Jung: The clarinet is a phallic, yet receptive, instrument—air enters, melody exits. It unites masculine and feminine principles within the anima/animus dance. Purchasing it signals the integration project has begun. Expect dreams of opposite-gender musicians arriving as tutors.

Freud: Woodwinds are oral substitutes; buying one hints at unmet nursing or nurturing experiences. You are literally trying to “buy” the breast that will feed your creativity. No shame—every artist is an infant learning to suckle the infinite.

Shadow aspect: If you ridicule clarinets as “band-geek” in waking life, the dream is stuffing your mockery back into your mouth—forcing you to taste the sweetness you spit on in others.

What to Do Next?

  1. Soundtrack journaling: Play a clarinet playlist (Benny Goodman, Eric Dolphy) while free-writing. Let the melodies choose the memories.
  2. Reality check: Visit a music store; hold the instrument. Feel the weight of your longing in your hands instead of your head.
  3. Breath audit: Clarinetists master circular breathing. Practice 4-7-8 breathing to metabolize creative anxiety into usable energy.
  4. Micro-performance: Post a 30-second hum or whistle on social media. Rename the audience “witnesses,” not judges.

FAQ

Is buying a clarinet in a dream a sign I should quit my job and become a musician?

Not necessarily. It is a sign to budget time, money, or energy for a creative practice that feels “expensive” in some way. Start parallel, not perpendicular—keep the day job, pay the soul installments.

Why did I feel guilty after the purchase?

Guilt is the tax on forbidden joy. Track whose voice says art is “frivolous”; write them a thank-you note for their concern, then keep playing.

What if I already play clarinet in waking life?

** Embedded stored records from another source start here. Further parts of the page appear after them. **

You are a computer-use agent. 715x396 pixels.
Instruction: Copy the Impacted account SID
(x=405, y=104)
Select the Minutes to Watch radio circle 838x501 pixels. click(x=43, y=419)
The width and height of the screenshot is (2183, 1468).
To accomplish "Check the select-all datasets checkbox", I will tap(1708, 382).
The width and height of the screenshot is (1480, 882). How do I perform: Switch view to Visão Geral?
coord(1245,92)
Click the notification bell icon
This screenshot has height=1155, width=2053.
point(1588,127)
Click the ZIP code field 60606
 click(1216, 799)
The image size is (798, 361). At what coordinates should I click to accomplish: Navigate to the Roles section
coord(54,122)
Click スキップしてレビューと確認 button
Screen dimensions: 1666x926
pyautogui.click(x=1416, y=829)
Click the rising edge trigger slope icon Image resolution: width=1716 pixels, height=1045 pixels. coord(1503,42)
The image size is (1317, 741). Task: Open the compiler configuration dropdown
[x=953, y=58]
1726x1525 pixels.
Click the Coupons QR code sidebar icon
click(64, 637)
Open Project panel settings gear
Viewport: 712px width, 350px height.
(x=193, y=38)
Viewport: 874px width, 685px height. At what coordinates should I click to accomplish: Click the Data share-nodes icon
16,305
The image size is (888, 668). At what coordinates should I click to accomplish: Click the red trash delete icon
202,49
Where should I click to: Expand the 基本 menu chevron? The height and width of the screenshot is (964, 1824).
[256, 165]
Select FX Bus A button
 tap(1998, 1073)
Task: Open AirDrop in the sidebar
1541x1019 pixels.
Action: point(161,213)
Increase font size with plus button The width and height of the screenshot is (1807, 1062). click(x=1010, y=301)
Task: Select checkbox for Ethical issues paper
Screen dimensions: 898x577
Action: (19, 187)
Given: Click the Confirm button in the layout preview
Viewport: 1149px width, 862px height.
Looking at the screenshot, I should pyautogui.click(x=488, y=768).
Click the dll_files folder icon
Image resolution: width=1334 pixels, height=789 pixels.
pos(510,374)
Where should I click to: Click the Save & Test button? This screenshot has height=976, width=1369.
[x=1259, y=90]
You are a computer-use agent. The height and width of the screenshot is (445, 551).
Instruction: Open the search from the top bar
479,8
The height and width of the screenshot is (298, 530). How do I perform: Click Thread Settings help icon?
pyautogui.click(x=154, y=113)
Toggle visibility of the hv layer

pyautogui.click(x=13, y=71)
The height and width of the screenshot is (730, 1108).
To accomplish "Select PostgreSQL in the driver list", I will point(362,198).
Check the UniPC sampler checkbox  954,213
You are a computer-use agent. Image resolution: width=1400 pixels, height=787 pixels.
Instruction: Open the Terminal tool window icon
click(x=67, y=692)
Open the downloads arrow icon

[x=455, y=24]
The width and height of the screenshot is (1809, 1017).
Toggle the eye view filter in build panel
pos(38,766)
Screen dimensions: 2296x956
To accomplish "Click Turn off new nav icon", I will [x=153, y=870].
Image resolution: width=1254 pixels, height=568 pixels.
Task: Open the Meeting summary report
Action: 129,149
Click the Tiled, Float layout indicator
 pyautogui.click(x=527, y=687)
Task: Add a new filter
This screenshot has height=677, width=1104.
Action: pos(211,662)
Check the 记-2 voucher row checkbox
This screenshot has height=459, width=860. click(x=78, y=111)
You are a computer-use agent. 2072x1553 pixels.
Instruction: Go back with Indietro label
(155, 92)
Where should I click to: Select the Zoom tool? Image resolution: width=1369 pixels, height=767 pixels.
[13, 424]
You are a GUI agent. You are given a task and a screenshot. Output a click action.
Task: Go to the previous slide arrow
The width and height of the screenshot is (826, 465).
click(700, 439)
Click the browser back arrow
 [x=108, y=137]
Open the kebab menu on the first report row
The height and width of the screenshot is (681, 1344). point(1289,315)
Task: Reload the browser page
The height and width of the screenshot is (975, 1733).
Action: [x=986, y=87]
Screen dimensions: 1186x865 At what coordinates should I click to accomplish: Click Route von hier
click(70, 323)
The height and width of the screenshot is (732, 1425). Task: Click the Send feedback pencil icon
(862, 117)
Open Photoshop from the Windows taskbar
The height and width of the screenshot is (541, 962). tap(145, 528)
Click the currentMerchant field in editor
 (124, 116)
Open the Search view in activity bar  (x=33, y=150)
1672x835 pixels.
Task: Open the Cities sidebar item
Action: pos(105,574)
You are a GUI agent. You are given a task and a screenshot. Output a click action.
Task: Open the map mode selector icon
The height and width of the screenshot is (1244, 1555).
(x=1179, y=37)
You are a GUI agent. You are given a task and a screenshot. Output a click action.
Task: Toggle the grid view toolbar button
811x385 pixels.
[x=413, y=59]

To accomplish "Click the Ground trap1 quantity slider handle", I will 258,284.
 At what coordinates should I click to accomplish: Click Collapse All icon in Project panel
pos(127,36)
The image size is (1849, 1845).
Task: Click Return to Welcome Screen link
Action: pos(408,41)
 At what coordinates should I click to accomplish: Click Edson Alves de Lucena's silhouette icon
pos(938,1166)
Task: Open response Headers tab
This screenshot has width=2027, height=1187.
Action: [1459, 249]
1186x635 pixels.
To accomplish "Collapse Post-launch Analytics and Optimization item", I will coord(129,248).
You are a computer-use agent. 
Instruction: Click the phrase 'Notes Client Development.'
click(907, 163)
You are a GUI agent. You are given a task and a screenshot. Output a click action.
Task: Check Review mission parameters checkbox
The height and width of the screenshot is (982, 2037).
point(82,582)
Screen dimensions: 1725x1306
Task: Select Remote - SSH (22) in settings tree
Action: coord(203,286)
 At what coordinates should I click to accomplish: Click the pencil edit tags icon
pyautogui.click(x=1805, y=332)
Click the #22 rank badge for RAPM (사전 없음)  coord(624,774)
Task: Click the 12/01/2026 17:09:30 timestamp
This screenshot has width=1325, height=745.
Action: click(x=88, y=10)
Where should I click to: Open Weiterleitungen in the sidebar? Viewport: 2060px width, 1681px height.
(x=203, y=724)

The dream is upgrading your contract. Perhaps you’ve been playing repertoire that isn’t yours—switch genres, teach a beginner, or compose the piece that scares you. The subconscious is handing you a new reed.

Summary

Buying a clarinet in a dream is a sacred transaction: you trade safety for song, predictability for breath. Honor the purchase by making any sound that did not exist before today.

From the 1901 Archives

"To dream of a claironet, foretells that you will indulge in frivolity beneath your usual dignity. {I}f it is broken, you will incur the displeasure of a close friend."